◆ DATA RECORDS
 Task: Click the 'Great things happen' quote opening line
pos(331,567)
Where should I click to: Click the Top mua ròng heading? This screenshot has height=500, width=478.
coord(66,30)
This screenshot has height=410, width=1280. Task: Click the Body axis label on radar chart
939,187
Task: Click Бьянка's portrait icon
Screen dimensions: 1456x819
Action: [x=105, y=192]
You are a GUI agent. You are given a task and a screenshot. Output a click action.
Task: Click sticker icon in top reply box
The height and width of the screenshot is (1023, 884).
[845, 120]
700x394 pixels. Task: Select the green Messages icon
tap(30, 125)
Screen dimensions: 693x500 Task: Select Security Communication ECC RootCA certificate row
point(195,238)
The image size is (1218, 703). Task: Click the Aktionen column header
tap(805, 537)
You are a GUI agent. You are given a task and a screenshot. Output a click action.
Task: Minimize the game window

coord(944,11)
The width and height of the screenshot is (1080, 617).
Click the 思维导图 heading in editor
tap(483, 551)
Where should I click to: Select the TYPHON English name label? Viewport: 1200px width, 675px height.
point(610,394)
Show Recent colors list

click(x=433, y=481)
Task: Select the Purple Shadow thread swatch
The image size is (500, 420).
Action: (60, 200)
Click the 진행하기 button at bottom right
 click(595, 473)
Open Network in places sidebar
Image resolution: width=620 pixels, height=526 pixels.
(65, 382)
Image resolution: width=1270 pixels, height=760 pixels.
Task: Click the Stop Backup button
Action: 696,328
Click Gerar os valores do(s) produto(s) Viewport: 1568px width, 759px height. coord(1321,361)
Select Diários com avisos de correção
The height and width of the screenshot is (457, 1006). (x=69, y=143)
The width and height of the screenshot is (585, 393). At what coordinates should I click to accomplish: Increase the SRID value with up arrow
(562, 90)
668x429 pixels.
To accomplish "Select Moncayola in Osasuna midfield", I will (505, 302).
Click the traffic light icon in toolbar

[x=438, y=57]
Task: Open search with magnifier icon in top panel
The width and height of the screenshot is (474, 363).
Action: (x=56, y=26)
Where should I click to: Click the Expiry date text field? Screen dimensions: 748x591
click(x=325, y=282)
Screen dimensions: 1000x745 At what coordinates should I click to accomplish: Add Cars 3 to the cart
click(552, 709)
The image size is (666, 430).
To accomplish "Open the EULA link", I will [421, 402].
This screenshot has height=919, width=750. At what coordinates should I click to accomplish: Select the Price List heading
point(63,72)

◆ WHAT YOU WILL DO
Print the line containing "Task: Select the Purple Shadow thread swatch" and every line after it to the end of the records above, exactly as written, and nothing else.

◆ TASK OUTPUT
Task: Select the Purple Shadow thread swatch
The image size is (500, 420).
Action: (60, 200)
Click the 진행하기 button at bottom right
 click(595, 473)
Open Network in places sidebar
Image resolution: width=620 pixels, height=526 pixels.
(65, 382)
Image resolution: width=1270 pixels, height=760 pixels.
Task: Click the Stop Backup button
Action: 696,328
Click Gerar os valores do(s) produto(s) Viewport: 1568px width, 759px height. coord(1321,361)
Select Diários com avisos de correção
The height and width of the screenshot is (457, 1006). (x=69, y=143)
The width and height of the screenshot is (585, 393). At what coordinates should I click to accomplish: Increase the SRID value with up arrow
(562, 90)
668x429 pixels.
To accomplish "Select Moncayola in Osasuna midfield", I will (505, 302).
Click the traffic light icon in toolbar

[x=438, y=57]
Task: Open search with magnifier icon in top panel
The width and height of the screenshot is (474, 363).
Action: (x=56, y=26)
Where should I click to: Click the Expiry date text field? Screen dimensions: 748x591
click(x=325, y=282)
Screen dimensions: 1000x745 At what coordinates should I click to accomplish: Add Cars 3 to the cart
click(552, 709)
The image size is (666, 430).
To accomplish "Open the EULA link", I will [421, 402].
This screenshot has height=919, width=750. At what coordinates should I click to accomplish: Select the Price List heading
point(63,72)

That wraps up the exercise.